* Directions:
[1] Do statements (a), (b) and (c) agree with the text on the South Carolina litigation? Answer yes or no for each, and quote the words of the text that decide it. (a) Judge Houck has senior status on the federal court. (b) The two cases share one file number. (c) The reply says its writer is paid for this work.
[2] Answer these questions from the text on the South Carolina litigation, and mark your answers (a), (b) and (c) to match.
(a) In which city does the federal District Court sit?
(b) On whom might Judge Goodstein impose sanctions?
(c) According to the reply, who will be the only ones to benefit?
[3] Carry on the text on the South Carolina litigation, starting after its last sentence.

* Selected text:
• • • • • • •

So that is where matters stand in South Carolina as of this writing. The ball is clearly with the federal judge in the federal District Court in Charleston (the two cases have separate file numbers at present, but they are in front of the same judge -- the Hon. C. Weston Houck, who has senior status on that court (meaning that he is semi-retired, and hears cases only that he agrees to hear). He and his law clerks are no doubt now sorting through the welter of pleadings that have cascaded into his court in recent weeks. It is up to him whetehr or not he will schedule a hearing on the various motions, or will simply issue a ruling once all the reply memoranda have been filed.
If Judge Houck does return the original case to state court, for want of a well-pled federal question on the face of the complaint, then the issue for Judge Goodstein will be whether to impose any sanctions on ECUSA, Bishop Rosenberg and/or their counsel for their disregard of her injunction in filing their pleadings with the federal court.
In other words, the fight has just begun in South Carolina.
And, Mr. Haley; the sole beneficiaries of this whole business will be lawyers - like yourself.
ReplyDeletekiwianglo - yes, lawyers will solely benefit, but no, they will not be lawyers like me, who do all this work for gratis. Look at which side multiplied the litigation beyond all necessity. Then look at how much that side pays its lawyers, and you will see just what kind of lawyers benefit from these tactics.

• • • • • • •

* Supplied entries:
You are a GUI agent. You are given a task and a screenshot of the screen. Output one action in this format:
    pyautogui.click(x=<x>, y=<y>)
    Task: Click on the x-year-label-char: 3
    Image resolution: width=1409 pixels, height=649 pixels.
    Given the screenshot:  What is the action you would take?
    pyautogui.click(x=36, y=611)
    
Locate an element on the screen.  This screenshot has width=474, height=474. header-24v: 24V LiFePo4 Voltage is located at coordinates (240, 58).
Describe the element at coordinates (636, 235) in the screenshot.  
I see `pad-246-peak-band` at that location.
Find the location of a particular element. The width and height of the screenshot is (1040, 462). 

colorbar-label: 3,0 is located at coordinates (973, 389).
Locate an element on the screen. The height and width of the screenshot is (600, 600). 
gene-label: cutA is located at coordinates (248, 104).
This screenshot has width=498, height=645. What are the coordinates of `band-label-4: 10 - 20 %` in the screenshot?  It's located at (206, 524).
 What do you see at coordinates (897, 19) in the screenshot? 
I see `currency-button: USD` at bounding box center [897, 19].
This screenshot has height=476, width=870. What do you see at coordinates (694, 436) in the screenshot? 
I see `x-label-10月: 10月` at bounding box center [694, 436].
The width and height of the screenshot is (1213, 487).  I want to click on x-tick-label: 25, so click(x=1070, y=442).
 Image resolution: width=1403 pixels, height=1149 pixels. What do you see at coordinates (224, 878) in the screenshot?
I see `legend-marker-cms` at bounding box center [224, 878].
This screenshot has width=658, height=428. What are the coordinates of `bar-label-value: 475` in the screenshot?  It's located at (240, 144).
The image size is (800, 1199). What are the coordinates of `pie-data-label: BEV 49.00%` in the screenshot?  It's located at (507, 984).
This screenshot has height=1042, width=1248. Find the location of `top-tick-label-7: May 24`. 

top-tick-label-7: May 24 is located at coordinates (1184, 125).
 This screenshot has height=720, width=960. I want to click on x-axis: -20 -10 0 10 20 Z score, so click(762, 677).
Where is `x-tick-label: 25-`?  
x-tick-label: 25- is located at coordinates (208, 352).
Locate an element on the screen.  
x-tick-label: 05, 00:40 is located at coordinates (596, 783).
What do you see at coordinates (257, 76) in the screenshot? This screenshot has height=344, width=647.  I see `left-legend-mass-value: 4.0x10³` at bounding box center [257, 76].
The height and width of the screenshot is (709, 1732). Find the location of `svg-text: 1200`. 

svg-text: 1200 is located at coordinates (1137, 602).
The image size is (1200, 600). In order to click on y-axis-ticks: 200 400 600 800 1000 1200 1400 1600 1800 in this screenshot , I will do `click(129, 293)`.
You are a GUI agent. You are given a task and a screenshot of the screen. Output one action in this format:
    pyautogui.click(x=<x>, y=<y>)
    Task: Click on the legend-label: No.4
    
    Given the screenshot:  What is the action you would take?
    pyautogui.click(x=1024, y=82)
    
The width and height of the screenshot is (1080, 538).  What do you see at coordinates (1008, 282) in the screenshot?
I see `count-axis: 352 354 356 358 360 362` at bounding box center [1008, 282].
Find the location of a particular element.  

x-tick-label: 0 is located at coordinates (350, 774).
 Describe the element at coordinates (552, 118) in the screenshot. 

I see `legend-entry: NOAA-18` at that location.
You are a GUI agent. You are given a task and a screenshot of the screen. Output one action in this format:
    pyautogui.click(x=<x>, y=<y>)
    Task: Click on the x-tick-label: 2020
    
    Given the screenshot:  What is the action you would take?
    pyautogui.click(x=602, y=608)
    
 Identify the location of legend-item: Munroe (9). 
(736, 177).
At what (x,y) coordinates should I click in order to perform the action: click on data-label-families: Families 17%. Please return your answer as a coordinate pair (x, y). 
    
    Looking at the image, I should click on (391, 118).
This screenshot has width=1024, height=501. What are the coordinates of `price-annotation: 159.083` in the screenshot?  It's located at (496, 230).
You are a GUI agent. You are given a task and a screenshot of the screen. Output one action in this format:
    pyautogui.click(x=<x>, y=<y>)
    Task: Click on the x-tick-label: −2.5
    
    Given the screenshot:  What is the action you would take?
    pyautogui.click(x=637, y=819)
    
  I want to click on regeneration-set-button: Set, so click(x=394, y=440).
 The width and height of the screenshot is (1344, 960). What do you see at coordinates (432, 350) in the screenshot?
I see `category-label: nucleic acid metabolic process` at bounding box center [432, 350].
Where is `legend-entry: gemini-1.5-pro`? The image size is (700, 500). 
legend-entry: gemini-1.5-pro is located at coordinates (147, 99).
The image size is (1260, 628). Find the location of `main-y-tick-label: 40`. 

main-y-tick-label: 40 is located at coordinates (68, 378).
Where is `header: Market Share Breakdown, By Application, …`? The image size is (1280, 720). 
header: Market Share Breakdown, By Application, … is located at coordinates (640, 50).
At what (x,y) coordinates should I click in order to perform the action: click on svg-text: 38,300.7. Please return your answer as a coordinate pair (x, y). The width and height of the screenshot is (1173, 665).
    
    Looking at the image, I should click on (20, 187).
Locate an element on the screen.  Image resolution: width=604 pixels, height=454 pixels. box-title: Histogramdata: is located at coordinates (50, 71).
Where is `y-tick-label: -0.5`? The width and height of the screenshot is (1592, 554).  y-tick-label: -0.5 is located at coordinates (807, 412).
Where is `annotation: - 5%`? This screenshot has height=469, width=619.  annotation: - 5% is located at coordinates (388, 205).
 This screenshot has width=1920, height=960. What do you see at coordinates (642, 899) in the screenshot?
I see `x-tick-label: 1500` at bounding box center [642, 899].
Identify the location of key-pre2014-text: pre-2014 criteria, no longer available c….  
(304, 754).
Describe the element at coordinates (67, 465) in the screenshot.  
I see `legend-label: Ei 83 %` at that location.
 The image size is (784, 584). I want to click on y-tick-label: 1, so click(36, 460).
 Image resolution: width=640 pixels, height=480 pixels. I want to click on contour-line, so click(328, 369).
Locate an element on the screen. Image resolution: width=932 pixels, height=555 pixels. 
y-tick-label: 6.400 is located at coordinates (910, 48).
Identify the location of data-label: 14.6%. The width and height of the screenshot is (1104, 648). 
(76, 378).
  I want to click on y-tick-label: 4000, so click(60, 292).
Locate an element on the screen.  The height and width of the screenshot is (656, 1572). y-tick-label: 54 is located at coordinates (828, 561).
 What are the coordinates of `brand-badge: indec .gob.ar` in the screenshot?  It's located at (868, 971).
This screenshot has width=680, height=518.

• • • • • • •

* Results:
[1]
(a) Yes: "who has senior status on that court"
(b) No: "the two cases have separate file numbers at present"
(c) No: "who do all this work for gratis"

[2]
(a) Charleston
(b) ECUSA, Bishop Rosenberg and/or their counsel
(c) Lawyers, though not lawyers like its writer

[3]
ReplyDeleteECUSA's legal team sound a lot like my brother when we used to play Monopoly or Clue. I would kick his butt each time, so he would frantically go through the rule book trying to find a new rule or something that would benefit him. When that didn't work, he tried to find another archaic rule, and so forth. After two hours or more of this, I usually got tired and said I wanted to eat something, read a book, go for a swim, etc. Then he claimed he "won."
ReplyDeleteThank you, Mr. Haley, for such a helpful and concise explanation of what is unfolding. I am grateful for you and your expertise.
ReplyDeleteat the risk of sounding too cute, it appears that ECUSA's attempt to move to federal court is in itself a violation of the restraining order.
ReplyDeleteWhen our (liberal) government cannot borrow another dime to pay for its commitments, do you think they'll start acting a lot like ECUSA's leadership? Trying to seize people's property, accuse them of made-up crimes, etc? It has happened before in history.
ReplyDeleteRReinhardt:
ReplyDeleteTwo issues with your borrowing comment-
First, the (conservative) governments are every bit as guilty as the (liberal) governments and have done every bit as much of the borrowing.
Second, the seizing of property for bogus crimes has been going on for decades. Look up 'asset forfeiture' cases.
As Ayn Rand discovered in the 1950's, it is impossible to invent some fictitious horrible government policy. Invariably they are already in effect.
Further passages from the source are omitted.